İstanbuldan Toroslara: Köyde İlk Yılımız Bitti

Hayat bazen insanı hiç aklında olmayan maceraların kucağına bırakıverir.

‘Olmalıı mı olmamalı mııı’ diye düşünmeden kişi, olmuş bitmiştir her şey hani.. İnsana tebessüm ederek ‘vardır bunda da bir hayır, hadibakalım’ demek kalır ya sadece.. İşte bizim İstanbuldan ayrılışımız öyle oldu.

Köy bilmez, şehir yavrusu benim, ömrüm köy hayatı hayali kurarak geçti. Alpleri falan düşlemiş olabilirim çocukken, çok severim dağları…  ama toroslar aklımın ucundan bile geçmezdi. Hayat işte,  beş yıl daha oturduğumuz evden dahi ayrılma planımız yokken bir hafta içinde evimizi, mahalleyi, semti, şehri, bölgeyi bırakıp ülkenin öbür ucunda buluverdik kendimizi.

 

Toroslar çağırdı sanki, büyülendik, düşünmedik, nefes bu nefes dedik, geldik. Anlatmıştım daha önce geldiğimizde kalacağımız ev, yer bile belli değildi. Kısa bir süre evsiz kaldık.

Caddebostanda başlayan hikaye çukurovada devam etmek istedi. Ailelerimiz bile inanamadı. Şaka diye düşündü. Hele bir de köyde yaşayacağımızı duyan eş dost en fazla iki ay verdi. Herkes ‘heves bunlar, kolay mı o yapacağınız, şehirlisiniz, plaza insanısınız ikiniz de, sosyal hayat ne olacak? , dayanamazsınız’ cümlesinde birleşmişti.

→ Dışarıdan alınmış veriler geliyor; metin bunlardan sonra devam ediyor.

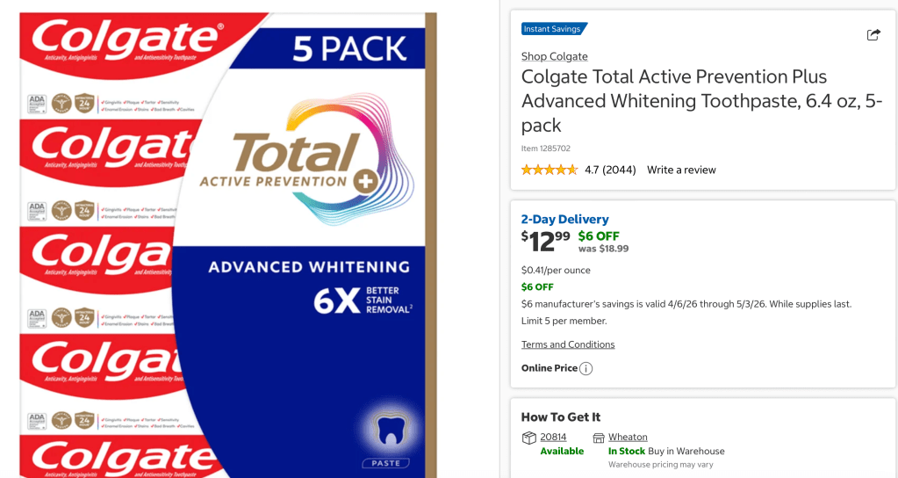Open Terms and Conditions

click(568, 344)
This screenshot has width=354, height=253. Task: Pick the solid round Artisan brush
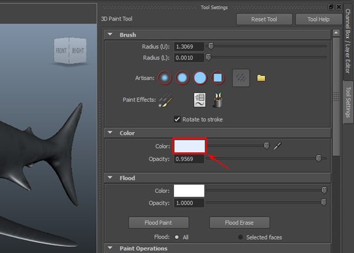200,77
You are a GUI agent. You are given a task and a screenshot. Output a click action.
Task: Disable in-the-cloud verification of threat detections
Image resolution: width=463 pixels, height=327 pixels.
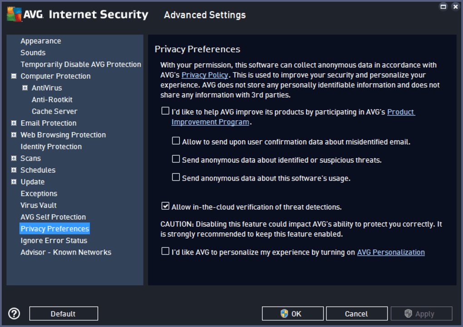tap(165, 206)
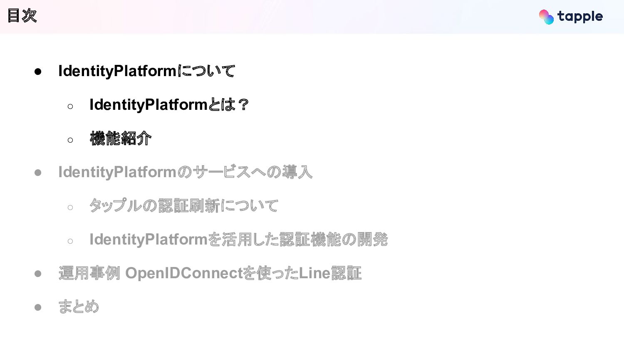Viewport: 624px width, 351px height.
Task: Click IdentityPlatformを活用した認証機能の開発 line
Action: click(238, 240)
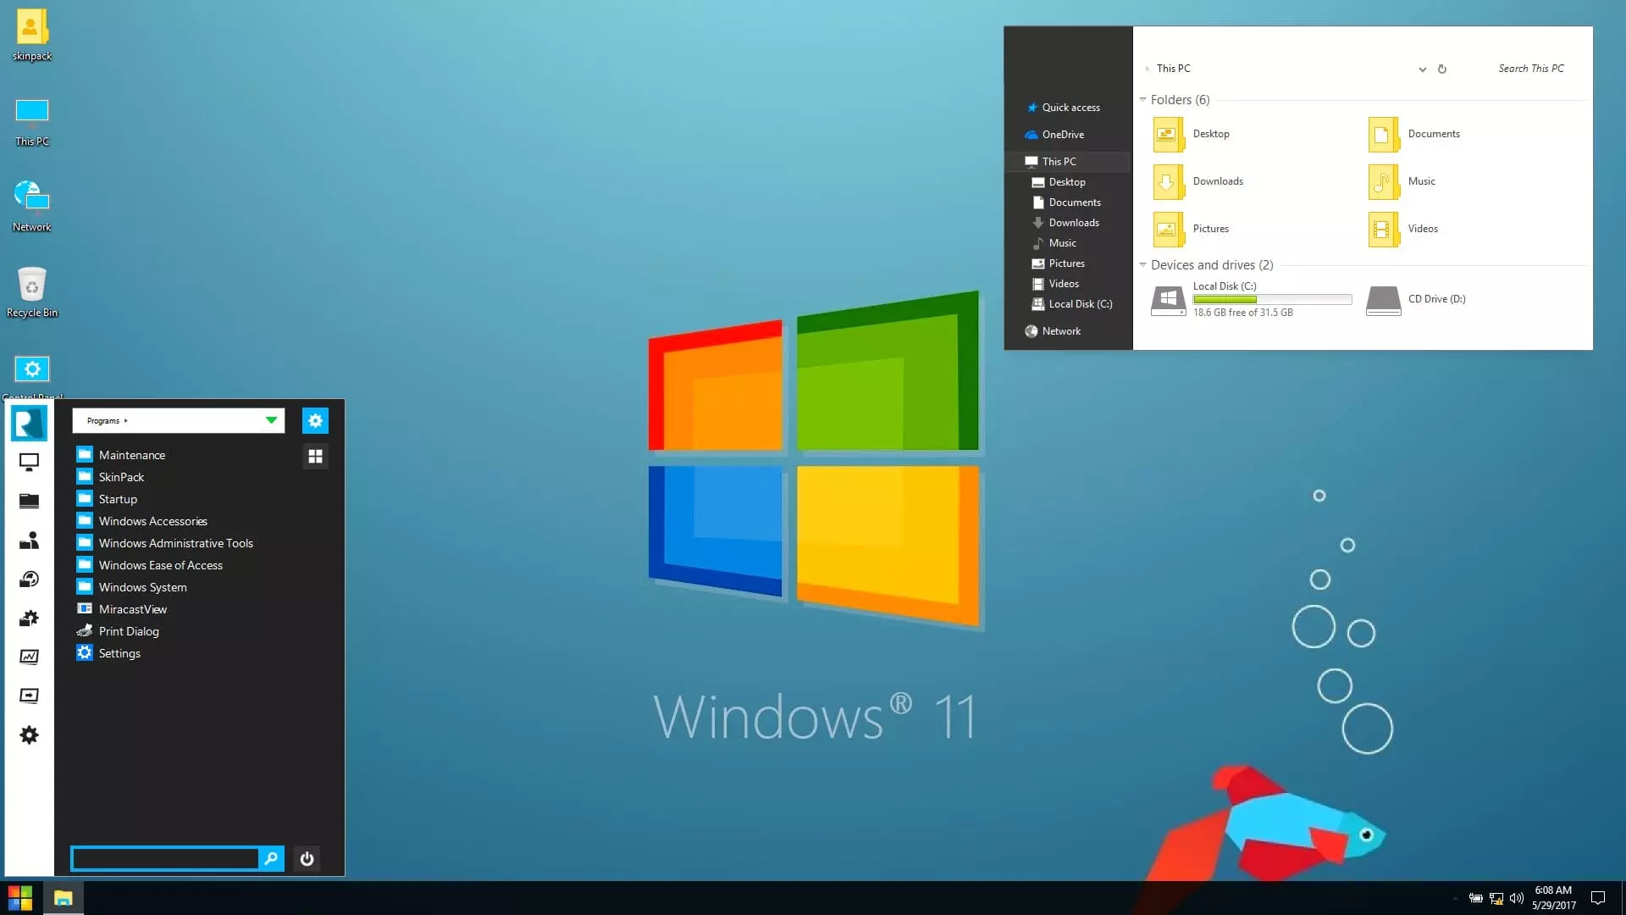Open Startup programs folder
The width and height of the screenshot is (1626, 915).
point(117,498)
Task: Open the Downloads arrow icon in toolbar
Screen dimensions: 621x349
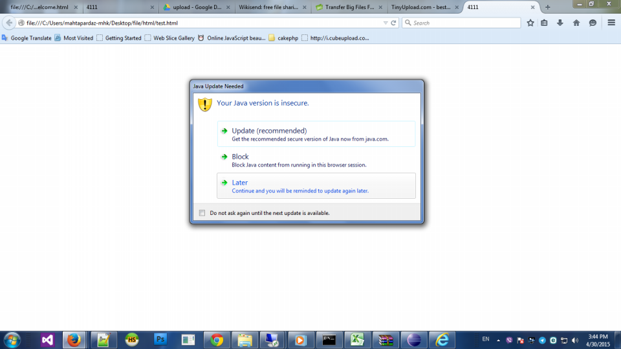Action: (x=560, y=23)
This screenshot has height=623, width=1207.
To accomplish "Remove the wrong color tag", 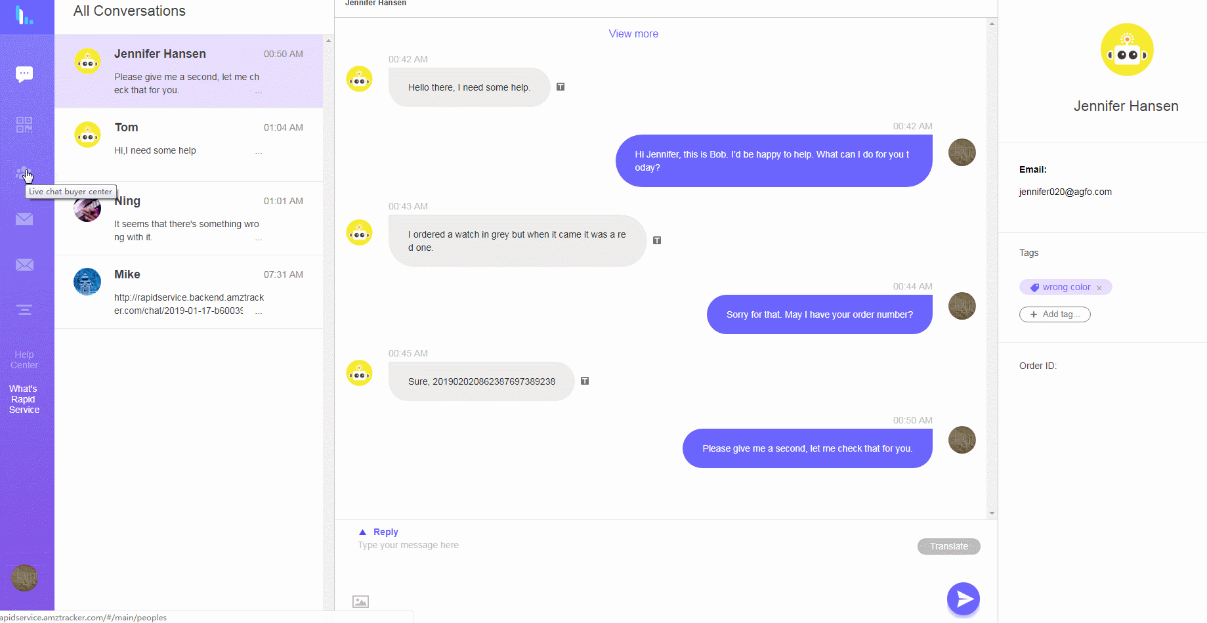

Yerleştikçe biz şaşıranlar, deli diyenler, tebrik edenler ‘ah benim hayalimi yaşıyorsunuz’ diyenler hatta bizden cesaret aldığını söyleyip bahçeli evlere geçenler, kırsala göçenler, teşekkür edenler de oldu.

Bir yılı devirdik. Hayatımızı sürdürülebilir bir çerçevede yaşamaya çalışmaya zaten metropolde başlamıştık. (zira sürdürülebilir evlilik 5 yaşında. şurada bahsetmiştim bir süre önce)   Değişen pek bir şey olmadı. Ama gelişen ve dönüşen, bizi daha da huzurlu bir eşiğe yaklaştıran şeyler öyle çok ki, kelimelerle anlatmak kolay değil.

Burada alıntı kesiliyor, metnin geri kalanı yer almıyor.